NurseLors de mon rendez-vous de contrôle avec mon oncologue, mercredi dernier, il m'a demandé si j'avais une infirmière pivot.

Non. Je n'en ai pas. (Évidemment, si on exclut ma mère, ex-infirmière dont les réflexes ne se sont pas émoussés et qui me suit presque pas à pas dans mon dossier médical, m'exhortant constamment à la vigilance!)

Ainsi, mon médecin m'a assigné une infirmière pivot. Celle-ci a pris contact avec moi aujourd'hui. Normalement, j'aurais dû avoir une infirmière pivot depuis un certain temps. Mais, comme ce service a débuté en 2007 à mon hôpital, et que je terminais alors mes traitements il est probable que mon médecin ait jugé que ce n'était pas nécessaire. Ceci dit, les choses ont changé. Maintenant, le besoin d'une infirmière pivot se fait sentir.

Et qu'est-ce que ça fait, une infirmière pivot en oncologie?

Eh bien, elle agit comme une courroie de transmission entre les divers services de l'hôpital, encadrant le patient dans ses démarches, s'assurant que la prise des rendez-vous se fasse bien, que l'information circule entre les médecins traitants. Mais elle voit aussi à répondre aux questions du patient, à lui donner du support moral ou à l'orienter vers des services adéquats au besoin.

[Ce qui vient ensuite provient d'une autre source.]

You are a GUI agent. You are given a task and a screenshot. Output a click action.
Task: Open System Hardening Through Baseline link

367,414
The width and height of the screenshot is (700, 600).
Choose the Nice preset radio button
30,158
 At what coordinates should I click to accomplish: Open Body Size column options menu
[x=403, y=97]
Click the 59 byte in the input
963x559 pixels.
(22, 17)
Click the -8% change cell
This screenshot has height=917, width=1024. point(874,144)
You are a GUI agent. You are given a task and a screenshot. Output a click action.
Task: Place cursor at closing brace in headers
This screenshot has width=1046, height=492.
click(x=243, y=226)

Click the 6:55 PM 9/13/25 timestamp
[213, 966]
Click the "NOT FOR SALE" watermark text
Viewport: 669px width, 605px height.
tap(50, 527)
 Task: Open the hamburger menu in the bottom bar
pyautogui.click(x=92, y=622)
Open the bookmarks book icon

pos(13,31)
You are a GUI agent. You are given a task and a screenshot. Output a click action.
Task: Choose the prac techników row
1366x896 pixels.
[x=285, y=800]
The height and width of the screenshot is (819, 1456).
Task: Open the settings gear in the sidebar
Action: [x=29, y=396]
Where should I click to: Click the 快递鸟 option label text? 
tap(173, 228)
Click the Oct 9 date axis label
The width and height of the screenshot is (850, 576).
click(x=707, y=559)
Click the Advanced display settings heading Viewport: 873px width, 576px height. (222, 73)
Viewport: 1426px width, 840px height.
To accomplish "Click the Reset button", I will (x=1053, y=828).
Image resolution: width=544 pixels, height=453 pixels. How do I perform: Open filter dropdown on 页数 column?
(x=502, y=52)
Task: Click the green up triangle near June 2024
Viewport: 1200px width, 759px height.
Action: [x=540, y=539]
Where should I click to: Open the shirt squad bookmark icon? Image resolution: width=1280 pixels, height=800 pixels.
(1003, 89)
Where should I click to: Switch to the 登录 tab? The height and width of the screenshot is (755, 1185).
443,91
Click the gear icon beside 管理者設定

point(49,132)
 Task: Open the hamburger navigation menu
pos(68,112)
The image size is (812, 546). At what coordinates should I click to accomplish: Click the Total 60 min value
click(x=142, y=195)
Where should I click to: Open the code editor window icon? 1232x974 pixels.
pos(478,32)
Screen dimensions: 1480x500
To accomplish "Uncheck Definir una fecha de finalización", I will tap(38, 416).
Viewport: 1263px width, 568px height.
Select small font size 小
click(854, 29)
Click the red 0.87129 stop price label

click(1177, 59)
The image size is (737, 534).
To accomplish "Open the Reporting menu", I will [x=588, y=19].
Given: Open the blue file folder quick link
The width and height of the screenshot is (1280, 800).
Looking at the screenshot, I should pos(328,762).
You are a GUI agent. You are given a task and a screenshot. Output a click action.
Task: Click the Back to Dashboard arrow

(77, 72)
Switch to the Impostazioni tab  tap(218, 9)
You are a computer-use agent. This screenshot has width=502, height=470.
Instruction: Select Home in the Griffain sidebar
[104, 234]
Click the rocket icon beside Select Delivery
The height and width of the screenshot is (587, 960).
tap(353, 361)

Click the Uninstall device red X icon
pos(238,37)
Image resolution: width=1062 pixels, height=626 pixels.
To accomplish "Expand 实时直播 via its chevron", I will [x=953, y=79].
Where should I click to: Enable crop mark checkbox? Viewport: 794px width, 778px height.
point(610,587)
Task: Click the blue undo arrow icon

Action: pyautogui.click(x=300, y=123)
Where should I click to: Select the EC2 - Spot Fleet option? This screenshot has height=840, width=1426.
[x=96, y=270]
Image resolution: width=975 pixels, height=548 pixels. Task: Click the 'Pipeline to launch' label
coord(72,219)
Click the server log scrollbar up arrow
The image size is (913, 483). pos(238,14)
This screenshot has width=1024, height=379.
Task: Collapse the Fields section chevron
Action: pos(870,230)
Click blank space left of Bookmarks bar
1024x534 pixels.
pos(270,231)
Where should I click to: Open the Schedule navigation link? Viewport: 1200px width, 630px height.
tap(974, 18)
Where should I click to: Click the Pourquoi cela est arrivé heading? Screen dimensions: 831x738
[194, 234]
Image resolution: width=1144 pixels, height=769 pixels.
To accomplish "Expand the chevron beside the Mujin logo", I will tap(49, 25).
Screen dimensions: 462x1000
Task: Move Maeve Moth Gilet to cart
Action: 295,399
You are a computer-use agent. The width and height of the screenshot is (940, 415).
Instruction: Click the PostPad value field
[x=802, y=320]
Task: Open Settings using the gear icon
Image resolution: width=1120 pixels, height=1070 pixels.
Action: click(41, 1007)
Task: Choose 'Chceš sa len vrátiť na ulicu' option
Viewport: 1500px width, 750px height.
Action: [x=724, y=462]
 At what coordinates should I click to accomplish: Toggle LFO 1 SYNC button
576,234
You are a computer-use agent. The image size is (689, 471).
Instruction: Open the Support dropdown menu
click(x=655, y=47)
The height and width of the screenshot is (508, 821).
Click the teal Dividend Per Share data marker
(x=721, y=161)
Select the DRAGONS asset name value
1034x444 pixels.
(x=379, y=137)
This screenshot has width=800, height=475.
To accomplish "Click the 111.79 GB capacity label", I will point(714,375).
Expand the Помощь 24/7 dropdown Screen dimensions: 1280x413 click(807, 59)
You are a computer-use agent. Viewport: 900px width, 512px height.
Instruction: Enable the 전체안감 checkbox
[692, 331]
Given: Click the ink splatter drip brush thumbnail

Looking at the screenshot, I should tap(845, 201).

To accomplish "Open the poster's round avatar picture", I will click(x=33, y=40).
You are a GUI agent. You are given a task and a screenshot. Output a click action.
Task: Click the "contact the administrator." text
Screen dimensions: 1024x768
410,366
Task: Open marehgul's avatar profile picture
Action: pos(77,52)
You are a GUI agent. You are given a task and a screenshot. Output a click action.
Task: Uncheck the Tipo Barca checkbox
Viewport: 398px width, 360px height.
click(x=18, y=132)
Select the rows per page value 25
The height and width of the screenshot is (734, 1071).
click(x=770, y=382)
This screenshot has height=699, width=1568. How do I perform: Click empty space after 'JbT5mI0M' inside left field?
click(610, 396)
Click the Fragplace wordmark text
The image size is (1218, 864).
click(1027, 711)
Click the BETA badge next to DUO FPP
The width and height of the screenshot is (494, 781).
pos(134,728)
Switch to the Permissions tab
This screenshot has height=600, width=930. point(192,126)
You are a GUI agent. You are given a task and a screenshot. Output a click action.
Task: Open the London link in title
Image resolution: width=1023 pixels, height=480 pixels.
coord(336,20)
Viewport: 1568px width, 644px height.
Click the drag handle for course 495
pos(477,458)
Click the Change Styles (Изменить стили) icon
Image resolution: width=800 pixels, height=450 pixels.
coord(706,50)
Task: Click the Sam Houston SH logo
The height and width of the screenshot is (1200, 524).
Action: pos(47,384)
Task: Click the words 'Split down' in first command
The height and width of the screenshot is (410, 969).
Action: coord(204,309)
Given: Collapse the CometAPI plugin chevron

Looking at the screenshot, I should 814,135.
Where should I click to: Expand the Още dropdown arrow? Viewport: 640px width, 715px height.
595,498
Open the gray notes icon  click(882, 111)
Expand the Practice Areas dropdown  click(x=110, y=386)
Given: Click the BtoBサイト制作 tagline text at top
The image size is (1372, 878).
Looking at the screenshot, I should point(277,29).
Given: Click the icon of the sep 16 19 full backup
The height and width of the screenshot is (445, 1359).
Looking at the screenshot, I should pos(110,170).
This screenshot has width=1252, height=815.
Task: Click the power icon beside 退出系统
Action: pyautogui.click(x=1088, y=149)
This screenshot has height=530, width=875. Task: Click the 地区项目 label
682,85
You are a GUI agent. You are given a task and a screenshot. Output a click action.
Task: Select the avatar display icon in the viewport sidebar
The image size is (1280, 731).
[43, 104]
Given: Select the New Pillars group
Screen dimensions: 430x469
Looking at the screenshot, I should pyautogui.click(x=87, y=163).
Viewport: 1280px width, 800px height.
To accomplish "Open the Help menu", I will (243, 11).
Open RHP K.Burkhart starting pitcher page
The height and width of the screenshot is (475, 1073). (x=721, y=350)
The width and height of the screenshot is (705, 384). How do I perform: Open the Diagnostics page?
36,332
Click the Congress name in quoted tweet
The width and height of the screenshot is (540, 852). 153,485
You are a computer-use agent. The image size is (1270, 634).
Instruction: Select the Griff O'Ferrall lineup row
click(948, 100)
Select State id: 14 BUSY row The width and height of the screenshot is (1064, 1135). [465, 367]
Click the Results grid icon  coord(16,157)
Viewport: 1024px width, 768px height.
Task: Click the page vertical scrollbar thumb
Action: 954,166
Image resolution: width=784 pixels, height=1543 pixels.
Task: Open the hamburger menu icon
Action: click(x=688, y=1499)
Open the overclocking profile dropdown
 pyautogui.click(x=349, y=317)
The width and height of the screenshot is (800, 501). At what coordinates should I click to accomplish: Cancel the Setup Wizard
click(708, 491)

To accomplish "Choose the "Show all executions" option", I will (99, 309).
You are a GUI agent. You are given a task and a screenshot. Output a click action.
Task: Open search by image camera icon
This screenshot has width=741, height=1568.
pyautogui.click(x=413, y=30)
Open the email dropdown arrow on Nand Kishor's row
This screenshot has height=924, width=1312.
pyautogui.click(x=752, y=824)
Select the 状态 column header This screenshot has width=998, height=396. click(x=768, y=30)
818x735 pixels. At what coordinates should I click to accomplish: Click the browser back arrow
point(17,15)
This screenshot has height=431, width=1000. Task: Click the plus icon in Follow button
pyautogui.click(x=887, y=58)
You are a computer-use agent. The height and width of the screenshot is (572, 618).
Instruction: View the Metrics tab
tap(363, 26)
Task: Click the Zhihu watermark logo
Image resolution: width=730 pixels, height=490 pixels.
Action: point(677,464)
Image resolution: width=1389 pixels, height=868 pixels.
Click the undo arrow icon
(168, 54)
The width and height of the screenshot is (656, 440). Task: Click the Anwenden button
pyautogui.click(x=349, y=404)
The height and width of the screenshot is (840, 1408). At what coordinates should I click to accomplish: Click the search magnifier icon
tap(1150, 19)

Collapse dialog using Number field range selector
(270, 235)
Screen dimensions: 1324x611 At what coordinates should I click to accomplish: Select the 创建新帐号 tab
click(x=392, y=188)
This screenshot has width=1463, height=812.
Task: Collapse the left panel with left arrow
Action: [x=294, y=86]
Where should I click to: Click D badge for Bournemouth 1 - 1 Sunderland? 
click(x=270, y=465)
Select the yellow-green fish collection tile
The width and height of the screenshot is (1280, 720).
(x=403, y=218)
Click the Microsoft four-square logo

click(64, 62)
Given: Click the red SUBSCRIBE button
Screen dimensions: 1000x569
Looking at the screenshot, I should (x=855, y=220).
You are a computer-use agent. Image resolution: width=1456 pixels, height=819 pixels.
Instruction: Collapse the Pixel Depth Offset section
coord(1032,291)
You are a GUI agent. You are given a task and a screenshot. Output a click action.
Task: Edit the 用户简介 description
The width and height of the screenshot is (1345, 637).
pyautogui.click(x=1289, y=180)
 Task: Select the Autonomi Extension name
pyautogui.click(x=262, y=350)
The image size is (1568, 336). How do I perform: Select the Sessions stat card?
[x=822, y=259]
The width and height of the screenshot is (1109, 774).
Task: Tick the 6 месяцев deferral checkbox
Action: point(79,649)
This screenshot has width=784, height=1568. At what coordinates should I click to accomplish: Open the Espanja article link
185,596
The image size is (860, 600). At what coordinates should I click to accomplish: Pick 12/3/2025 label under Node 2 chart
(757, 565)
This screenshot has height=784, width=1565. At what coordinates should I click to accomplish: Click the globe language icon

Mon infirmière pivot me semble tout à fait gentille, à l'écoute, alerte. Elle venait de prendre connaissance de mon dossier, depuis le début, soit janvier 2002. J'ai discuté quelques minutes avec elle au téléphone, et nous nous verrons sous peu, lorsque je retournerai passer une résonance magnétique. C'est elle qui va d'ailleurs faire le suivi avec la radiologie pour voir à ce qu'on me donne bien le rendez-vous du 5 mars, demandé mercredi et dont je n'ai pas de nouvelles. Bien des tracas en moins, donc, puisque je n'aurai pas à passer de longues minutes d'attente au bout du fil, à me débattre avec des répondeurs qui me demandent de taper sans fin des options sur le clavier... pour échouer à parler enfin à un être humain. Non. C'est elle qui fera ça. "Je les connais", m'a-t-elle dit. "Je m'en occupe."

Voilà.

"Je m'en occupe": c'est la phrase magique. Le rôle de cette fée du système du santé qui, je le crois, deviendra vite irremplaçable.